Question

The number of units $$N$$ produced by a petroleum company from the use of $$x$$ units of capital and $$y$$ units of labor is approximated by
$$N=20x^{\frac{1}{2}}y^{\frac{1}{2}}$$
What is the effect on production if the number of units of capital and labor are doubled to $$3200$$ units and $$1800$$ units, respectively?

Answer

**step1** Understanding the Problem and Given Information

The problem describes the number of units ($$N$$) produced by a petroleum company using a formula: $$N=20x^{\frac{1}{2}}y^{\frac{1}{2}}$$. Here, $$x$$ represents the units of capital and $$y$$ represents the units of labor.
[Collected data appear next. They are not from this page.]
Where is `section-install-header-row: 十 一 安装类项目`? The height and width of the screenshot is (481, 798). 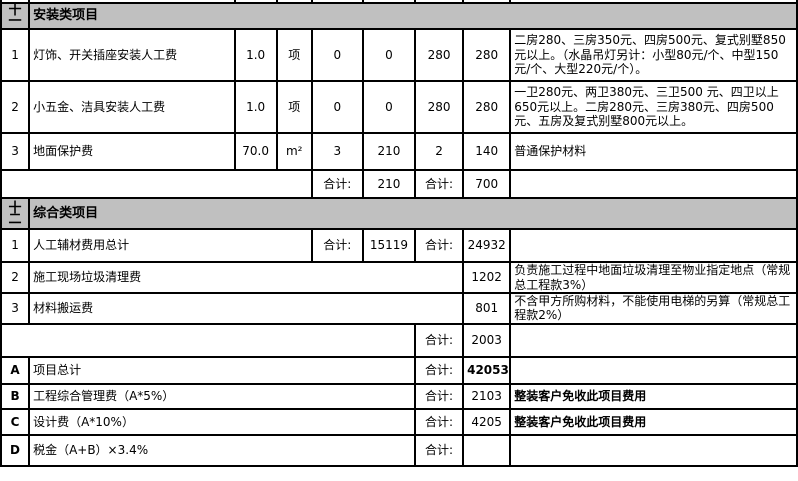 section-install-header-row: 十 一 安装类项目 is located at coordinates (399, 16).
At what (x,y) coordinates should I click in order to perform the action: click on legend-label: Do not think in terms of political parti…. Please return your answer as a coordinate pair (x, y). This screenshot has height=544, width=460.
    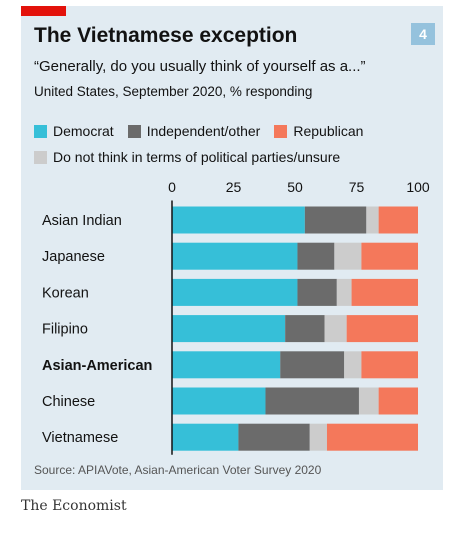
    Looking at the image, I should click on (197, 157).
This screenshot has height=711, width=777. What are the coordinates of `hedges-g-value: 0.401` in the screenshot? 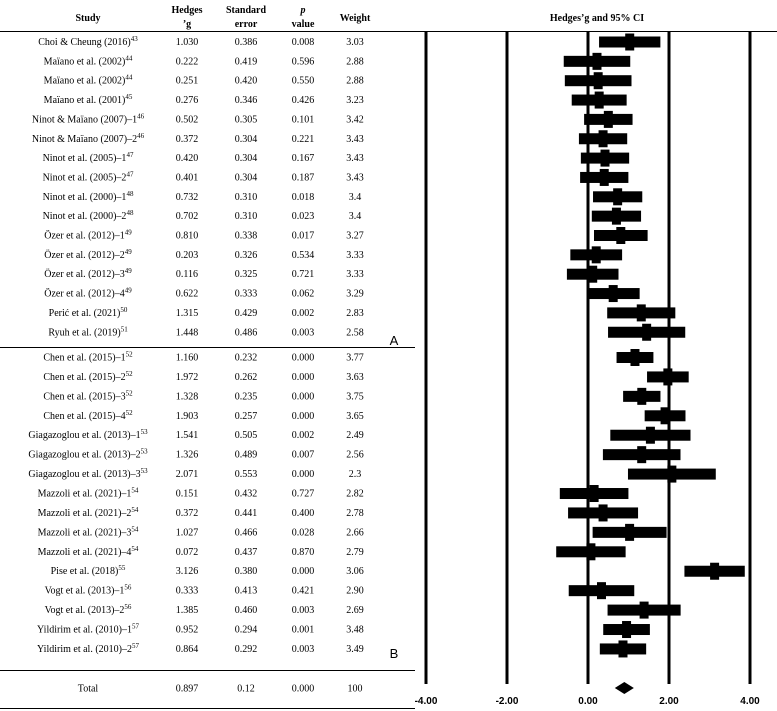 It's located at (188, 178).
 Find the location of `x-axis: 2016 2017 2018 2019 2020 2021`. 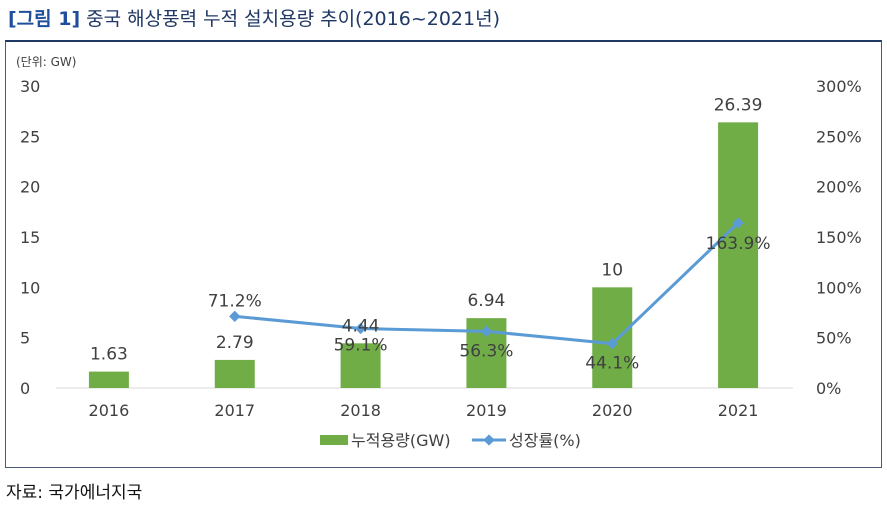

x-axis: 2016 2017 2018 2019 2020 2021 is located at coordinates (424, 410).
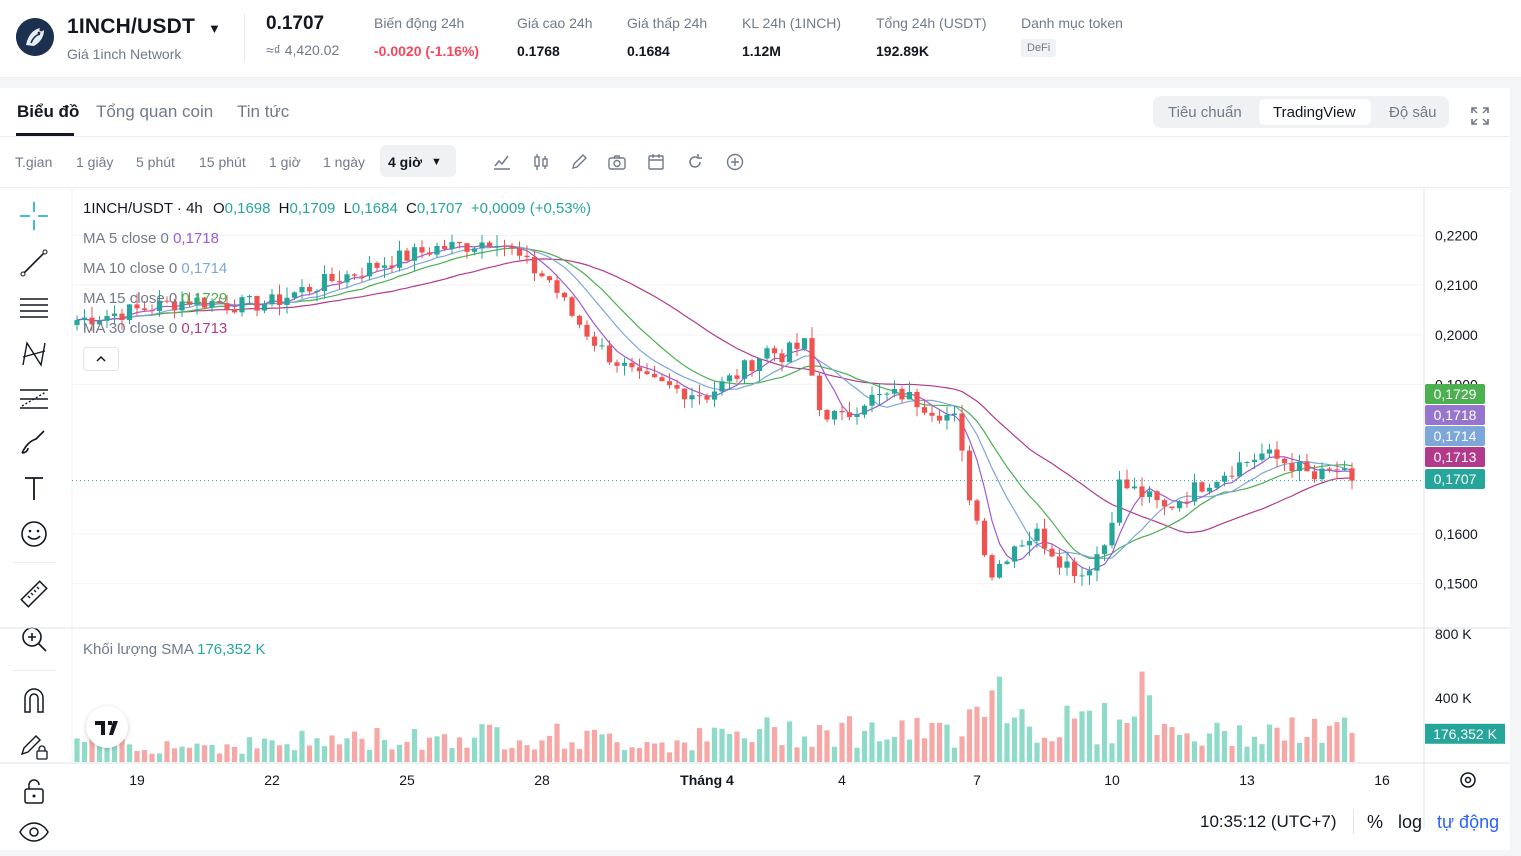 This screenshot has height=856, width=1521. I want to click on camera-icon, so click(617, 162).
We are asked to find the effect on production if the units of capital and labor are doubled to 3200 units and 1800 units, respectively. This means we need to compare the production when capital and labor are at their original values to the production when they are at these new, doubled values.
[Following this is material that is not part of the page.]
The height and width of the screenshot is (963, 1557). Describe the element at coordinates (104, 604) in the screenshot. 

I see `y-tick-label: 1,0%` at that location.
**step2** Determining the Original Units of Capital and Labor

We are told that the new units of capital and labor are 3200 and 1800, and that these values are "doubled" from the original. To find the original units, we divide the new units by 2.
Original units of capital = $$3200 \div 2 = 1600$$ units.
Original units of labor = $$1800 \div 2 = 900$$ units.

**step3** Calculating the Original Production

Now we use the given formula $$N=20x^{\frac{1}{2}}y^{\frac{1}{2}}$$ to calculate the original production. The term $$x^{\frac{1}{2}}$$ means the square root of $$x$$, and $$y^{\frac{1}{2}}$$ means the square root of $$y$$.
Original production ($$N_{original}$$) = $$20 \times (1600)^{\frac{1}{2}} \times (900)^{\frac{1}{2}}$$
$$= 20 \times \sqrt{1600} \times \sqrt{900}$$
We know that $$40 \times 40 = 1600$$, so $$\sqrt{1600} = 40$$.
We know that $$30 \times 30 = 900$$, so $$\sqrt{900} = 30$$.
$$N_{original} = 20 \times 40 \times 30$$
$$= 800 \times 30$$
$$= 24000$$ units.

**step4** Calculating the New Production

Next, we calculate the production with the new, doubled units of capital and labor: 3200 units for capital and 1800 units for labor.
New production ($$N_{new}$$) = $$20 \times (3200)^{\frac{1}{2}} \times (1800)^{\frac{1}{2}}$$
$$= 20 \times \sqrt{3200} \times \sqrt{1800}$$
To simplify the square roots:
$$\sqrt{3200} = \sqrt{1600 \times 2} = \sqrt{1600} \times \sqrt{2} = 40\sqrt{2}$$
$$\sqrt{1800} = \sqrt{900 \times 2} = \sqrt{900} \times \sqrt{2} = 30\sqrt{2}$$
Now substitute these back into the formula:
$$N_{new} = 20 \times (40\sqrt{2}) \times (30\sqrt{2})$$
$$= 20 \times 40 \times 30 \times \sqrt{2} \times \sqrt{2}$$
Since $$\sqrt{2} \times \sqrt{2} = 2$$, we have:
$$N_{new} = 20 \times 40 \times 30 \times 2$$
$$= (20 \times 40 \times 30) \times 2$$
We already calculated $$20 \times 40 \times 30 = 24000$$ in the previous step.
$$N_{new} = 24000 \times 2$$
$$= 48000$$ units.

**step5** Determining the Effect on Production

To find the effect on production, we compare the new production to the original production.
New production = 48000 units
Original production = 24000 units
We can find how many times the new production is greater than the original production by dividing:
$$48000 \div 24000 = 2$$
This means the new production is 2 times the original production. Therefore, production is doubled.